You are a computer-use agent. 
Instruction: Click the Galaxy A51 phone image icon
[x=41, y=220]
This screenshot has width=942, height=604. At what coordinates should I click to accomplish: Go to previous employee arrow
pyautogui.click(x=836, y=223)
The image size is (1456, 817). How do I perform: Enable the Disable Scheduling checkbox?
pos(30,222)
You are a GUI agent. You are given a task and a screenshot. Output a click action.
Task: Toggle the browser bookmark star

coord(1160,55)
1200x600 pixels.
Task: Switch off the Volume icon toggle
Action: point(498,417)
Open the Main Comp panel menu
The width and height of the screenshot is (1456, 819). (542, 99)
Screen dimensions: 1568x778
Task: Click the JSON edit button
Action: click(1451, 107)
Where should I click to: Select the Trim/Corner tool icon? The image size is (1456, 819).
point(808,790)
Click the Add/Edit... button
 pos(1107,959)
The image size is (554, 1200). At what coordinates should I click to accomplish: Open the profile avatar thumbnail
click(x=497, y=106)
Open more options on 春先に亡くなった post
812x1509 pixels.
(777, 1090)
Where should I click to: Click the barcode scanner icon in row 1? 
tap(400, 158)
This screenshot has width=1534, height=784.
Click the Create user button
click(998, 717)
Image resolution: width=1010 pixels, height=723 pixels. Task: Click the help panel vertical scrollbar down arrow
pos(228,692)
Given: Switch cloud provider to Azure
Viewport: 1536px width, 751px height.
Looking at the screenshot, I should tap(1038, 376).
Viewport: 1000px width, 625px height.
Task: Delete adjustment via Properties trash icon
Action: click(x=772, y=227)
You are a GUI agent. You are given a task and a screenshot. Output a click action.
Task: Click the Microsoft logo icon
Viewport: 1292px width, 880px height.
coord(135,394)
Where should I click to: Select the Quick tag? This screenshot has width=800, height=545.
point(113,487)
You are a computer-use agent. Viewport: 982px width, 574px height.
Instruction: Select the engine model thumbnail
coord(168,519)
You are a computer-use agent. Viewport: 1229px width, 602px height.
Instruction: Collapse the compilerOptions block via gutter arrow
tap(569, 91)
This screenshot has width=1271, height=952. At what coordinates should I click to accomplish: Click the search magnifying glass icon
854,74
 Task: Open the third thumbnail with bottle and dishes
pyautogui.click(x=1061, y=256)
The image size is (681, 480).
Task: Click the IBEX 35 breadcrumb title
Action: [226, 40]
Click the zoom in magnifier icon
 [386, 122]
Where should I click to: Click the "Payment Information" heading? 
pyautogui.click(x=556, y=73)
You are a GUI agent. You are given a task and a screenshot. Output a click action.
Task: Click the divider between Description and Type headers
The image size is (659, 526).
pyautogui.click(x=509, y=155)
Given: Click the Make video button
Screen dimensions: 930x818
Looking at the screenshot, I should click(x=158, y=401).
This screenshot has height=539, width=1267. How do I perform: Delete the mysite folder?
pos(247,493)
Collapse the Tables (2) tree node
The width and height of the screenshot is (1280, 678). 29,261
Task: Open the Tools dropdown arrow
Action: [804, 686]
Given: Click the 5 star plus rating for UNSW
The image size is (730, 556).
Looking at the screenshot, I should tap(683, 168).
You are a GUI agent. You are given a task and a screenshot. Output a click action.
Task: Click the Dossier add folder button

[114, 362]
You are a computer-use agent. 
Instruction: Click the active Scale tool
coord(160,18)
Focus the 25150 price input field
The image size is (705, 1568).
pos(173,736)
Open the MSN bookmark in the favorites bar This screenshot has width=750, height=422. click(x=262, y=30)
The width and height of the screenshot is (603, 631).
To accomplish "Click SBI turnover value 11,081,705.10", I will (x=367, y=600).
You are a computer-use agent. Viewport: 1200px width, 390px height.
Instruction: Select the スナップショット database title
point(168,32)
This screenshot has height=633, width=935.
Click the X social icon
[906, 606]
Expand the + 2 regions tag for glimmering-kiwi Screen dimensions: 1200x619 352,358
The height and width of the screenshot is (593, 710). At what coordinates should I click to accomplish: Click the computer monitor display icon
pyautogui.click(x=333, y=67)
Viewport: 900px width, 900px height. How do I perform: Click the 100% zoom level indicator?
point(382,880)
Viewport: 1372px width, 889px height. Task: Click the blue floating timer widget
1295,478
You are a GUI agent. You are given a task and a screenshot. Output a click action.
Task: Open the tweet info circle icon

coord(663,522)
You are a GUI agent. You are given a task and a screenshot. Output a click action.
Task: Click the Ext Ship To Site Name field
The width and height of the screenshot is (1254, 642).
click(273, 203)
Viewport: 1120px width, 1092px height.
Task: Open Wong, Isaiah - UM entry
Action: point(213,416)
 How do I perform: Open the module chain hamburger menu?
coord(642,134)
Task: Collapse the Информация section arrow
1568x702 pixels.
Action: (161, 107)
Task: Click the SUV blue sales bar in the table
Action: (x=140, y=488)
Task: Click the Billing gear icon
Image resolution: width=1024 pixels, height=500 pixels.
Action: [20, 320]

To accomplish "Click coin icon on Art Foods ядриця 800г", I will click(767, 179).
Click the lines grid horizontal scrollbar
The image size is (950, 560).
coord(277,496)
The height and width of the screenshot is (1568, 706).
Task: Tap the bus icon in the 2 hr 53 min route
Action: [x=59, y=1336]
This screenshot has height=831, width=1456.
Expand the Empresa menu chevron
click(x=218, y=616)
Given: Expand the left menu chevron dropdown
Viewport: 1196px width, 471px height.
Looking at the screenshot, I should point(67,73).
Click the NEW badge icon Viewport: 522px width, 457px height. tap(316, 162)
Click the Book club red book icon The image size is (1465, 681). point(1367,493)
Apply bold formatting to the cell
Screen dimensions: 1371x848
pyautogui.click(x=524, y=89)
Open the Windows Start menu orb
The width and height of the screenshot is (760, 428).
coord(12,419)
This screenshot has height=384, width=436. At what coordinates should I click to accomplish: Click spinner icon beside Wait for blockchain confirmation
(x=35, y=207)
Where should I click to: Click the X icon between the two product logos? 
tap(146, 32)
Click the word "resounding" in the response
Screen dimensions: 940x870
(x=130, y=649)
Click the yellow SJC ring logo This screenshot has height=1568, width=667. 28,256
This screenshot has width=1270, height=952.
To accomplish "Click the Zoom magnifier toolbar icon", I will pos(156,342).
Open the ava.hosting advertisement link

______

Prompt> Scale the listing lines starting at the one containing "Open more options on 春先に亡くなった post" and ending at the one containing "click(998, 717)", and give only those lines back, requests included. Multiply every coordinate in the answers by 2.4 and round each result to a whole number, with halves rounding up.

Task answer>
Open more options on 春先に亡くなった post
812x1509 pixels.
(1865, 2616)
Where should I click to: Click the barcode scanner icon in row 1? 
tap(960, 379)
This screenshot has width=1534, height=784.
Click the Create user button
click(2395, 1721)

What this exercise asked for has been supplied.